[Data items]

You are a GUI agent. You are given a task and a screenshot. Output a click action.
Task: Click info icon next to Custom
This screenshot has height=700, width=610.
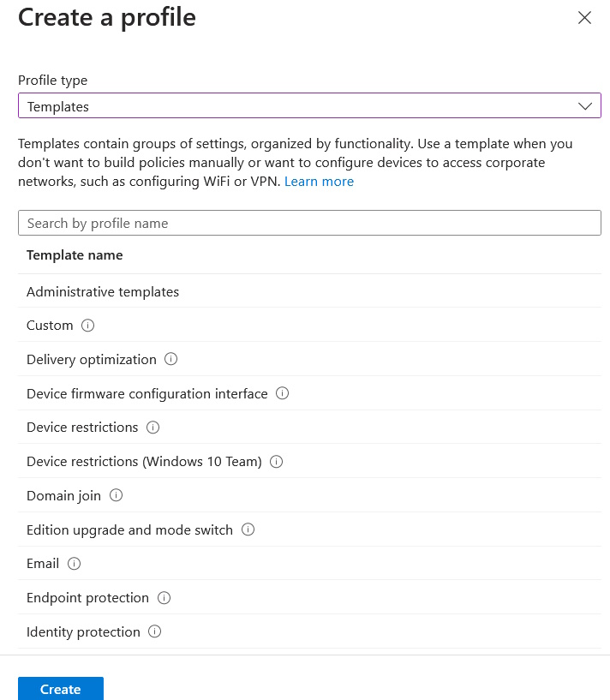point(87,326)
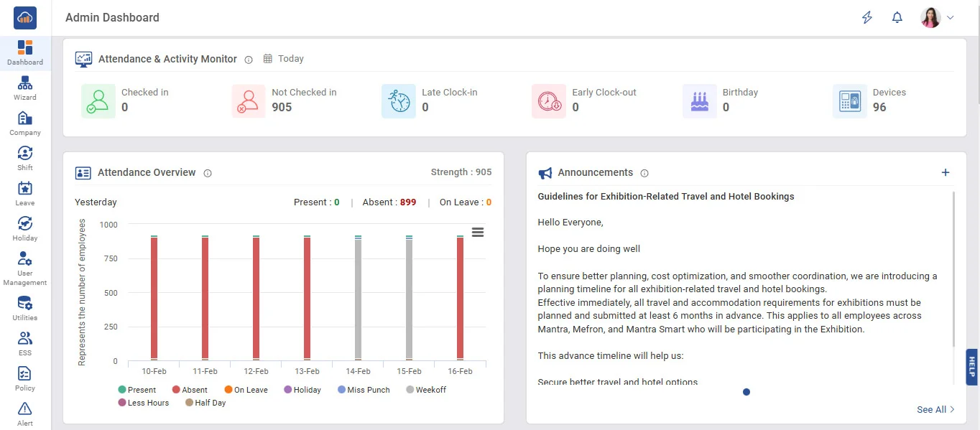980x430 pixels.
Task: Click the Announcements info icon
Action: pos(644,173)
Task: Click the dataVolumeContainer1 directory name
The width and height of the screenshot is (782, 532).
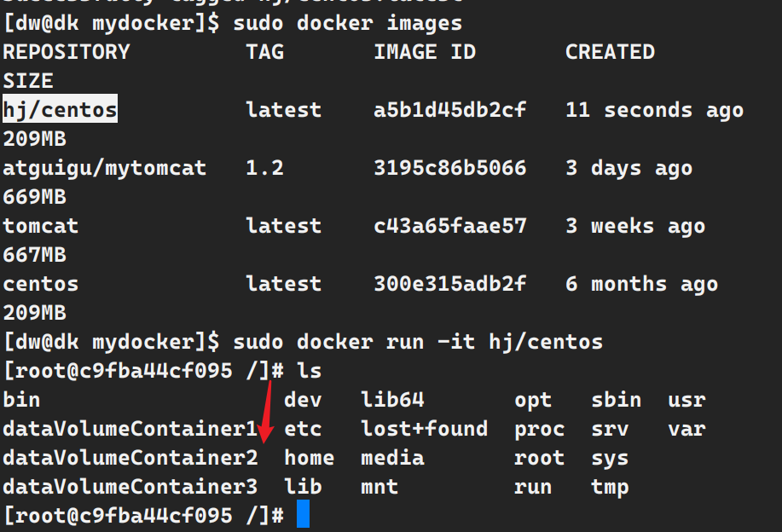Action: click(x=130, y=428)
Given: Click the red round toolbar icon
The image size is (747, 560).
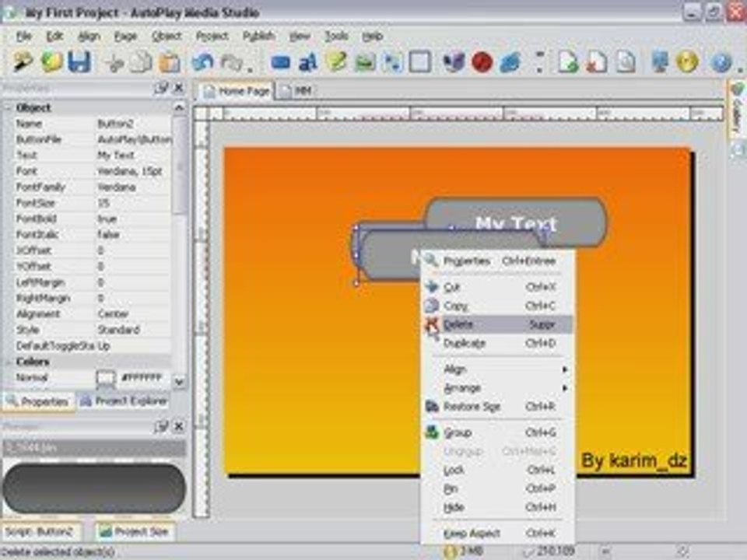Looking at the screenshot, I should pyautogui.click(x=482, y=62).
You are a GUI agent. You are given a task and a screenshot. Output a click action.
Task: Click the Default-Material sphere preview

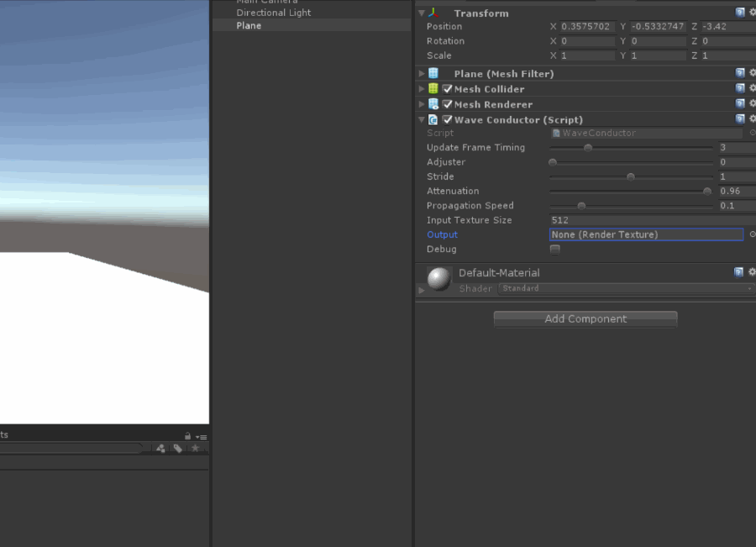coord(439,279)
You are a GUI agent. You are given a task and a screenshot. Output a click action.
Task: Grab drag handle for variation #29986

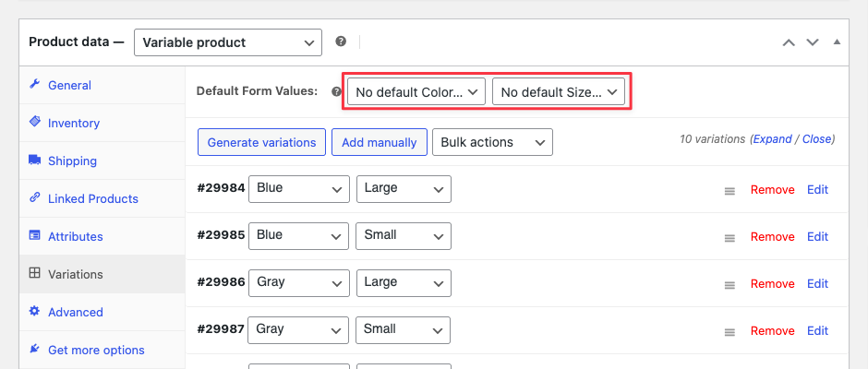coord(730,285)
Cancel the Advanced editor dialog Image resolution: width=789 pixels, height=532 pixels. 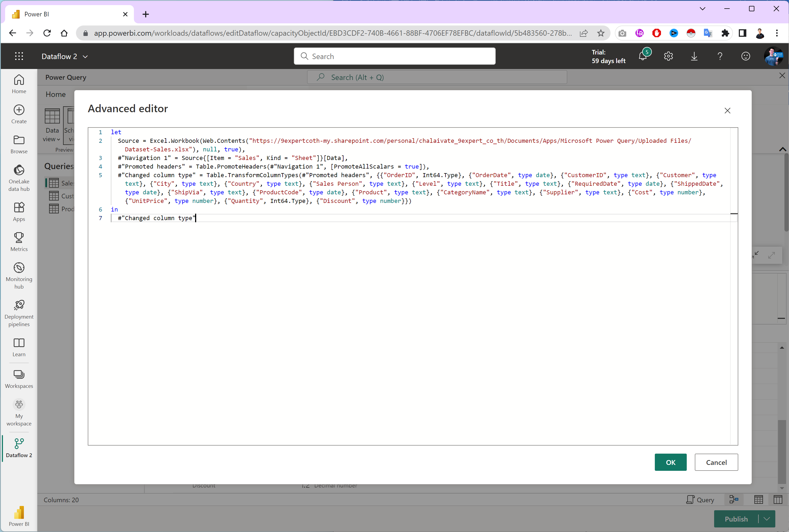[x=716, y=462]
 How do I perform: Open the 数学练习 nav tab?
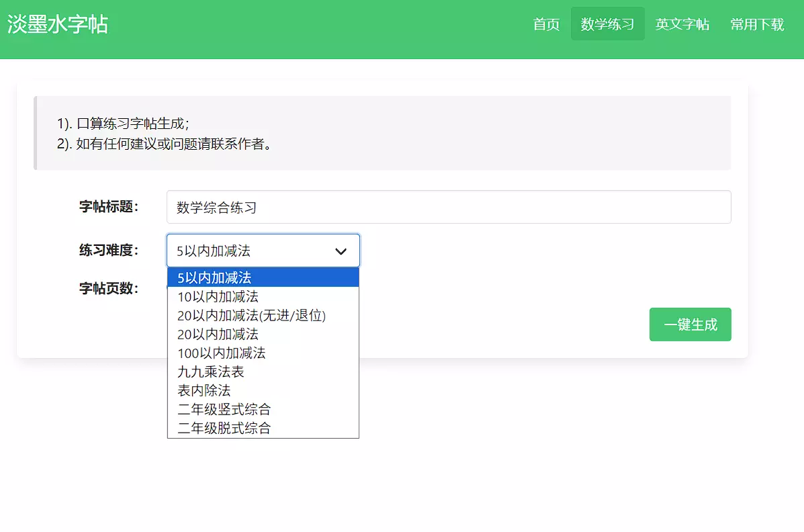(607, 24)
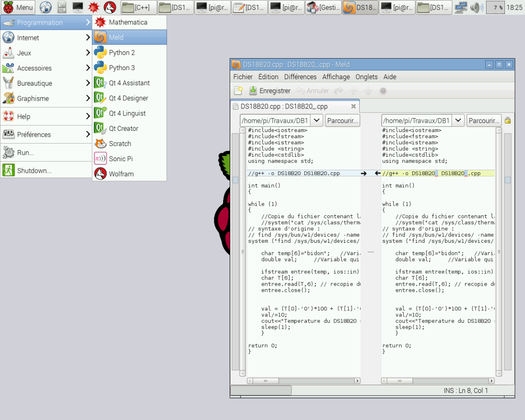Click the left Parcourir... button
This screenshot has height=420, width=525.
[343, 120]
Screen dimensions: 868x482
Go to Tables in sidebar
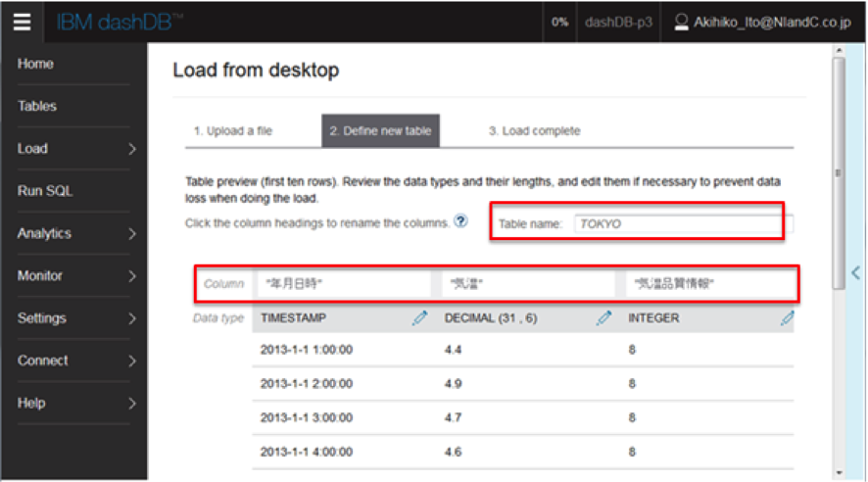(x=37, y=106)
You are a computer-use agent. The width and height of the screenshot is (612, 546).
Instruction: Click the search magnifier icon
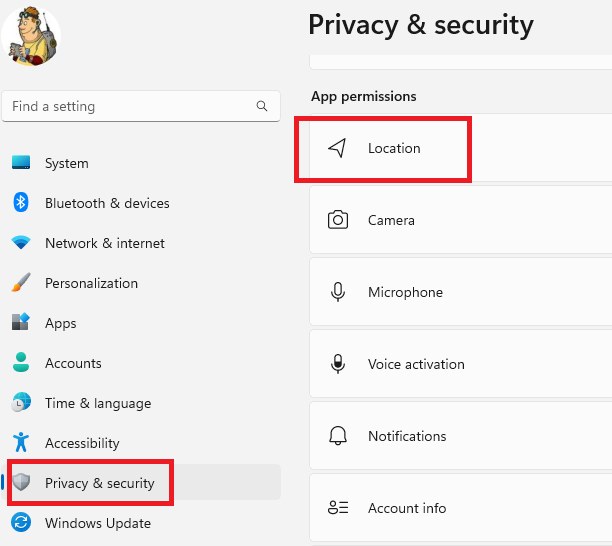(262, 106)
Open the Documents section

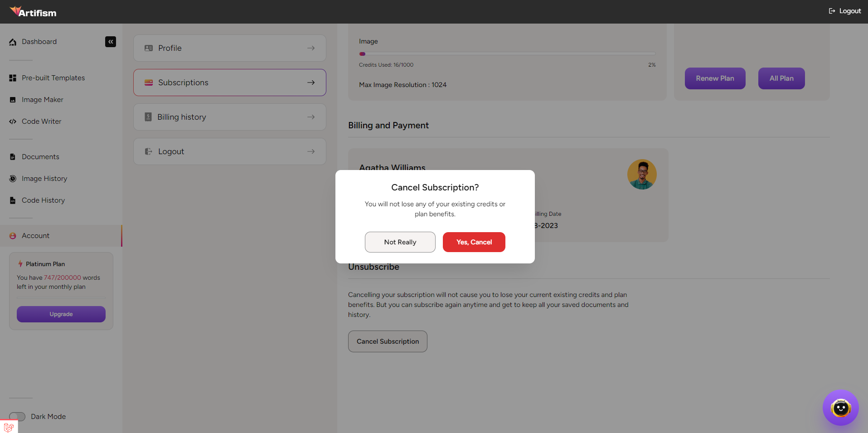coord(40,156)
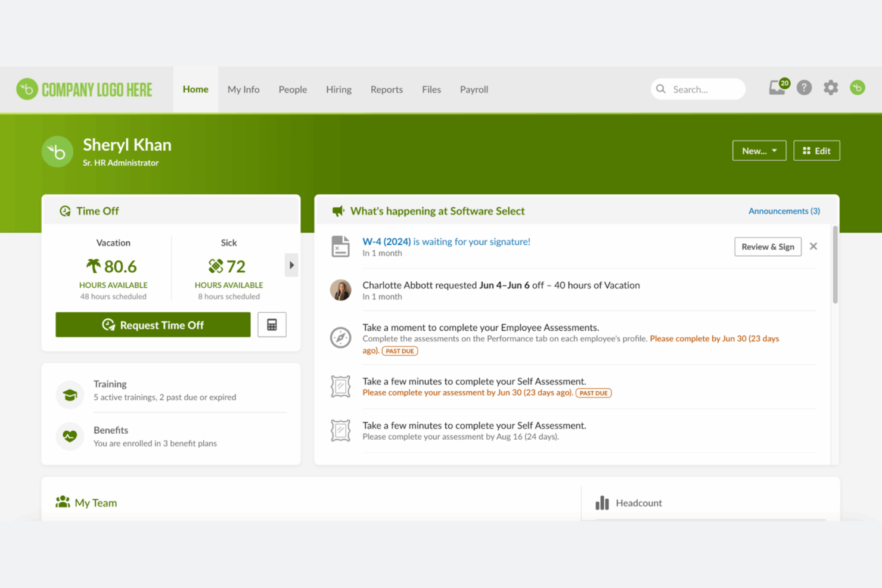Open the Reports tab

386,89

**Short exercise:** Reproduce every line of the items from the line containing "Screen dimensions: 868x482" through the end of the items, unchanged, but omit the pictures.

**Solution:**
Screen dimensions: 868x482
Go to Tables in sidebar
(x=37, y=106)
You are a computer-use agent. The width and height of the screenshot is (612, 546).
Instruction: Click the search magnifier icon
(262, 106)
Open the Documents section

coord(40,156)
Open the Reports tab

386,89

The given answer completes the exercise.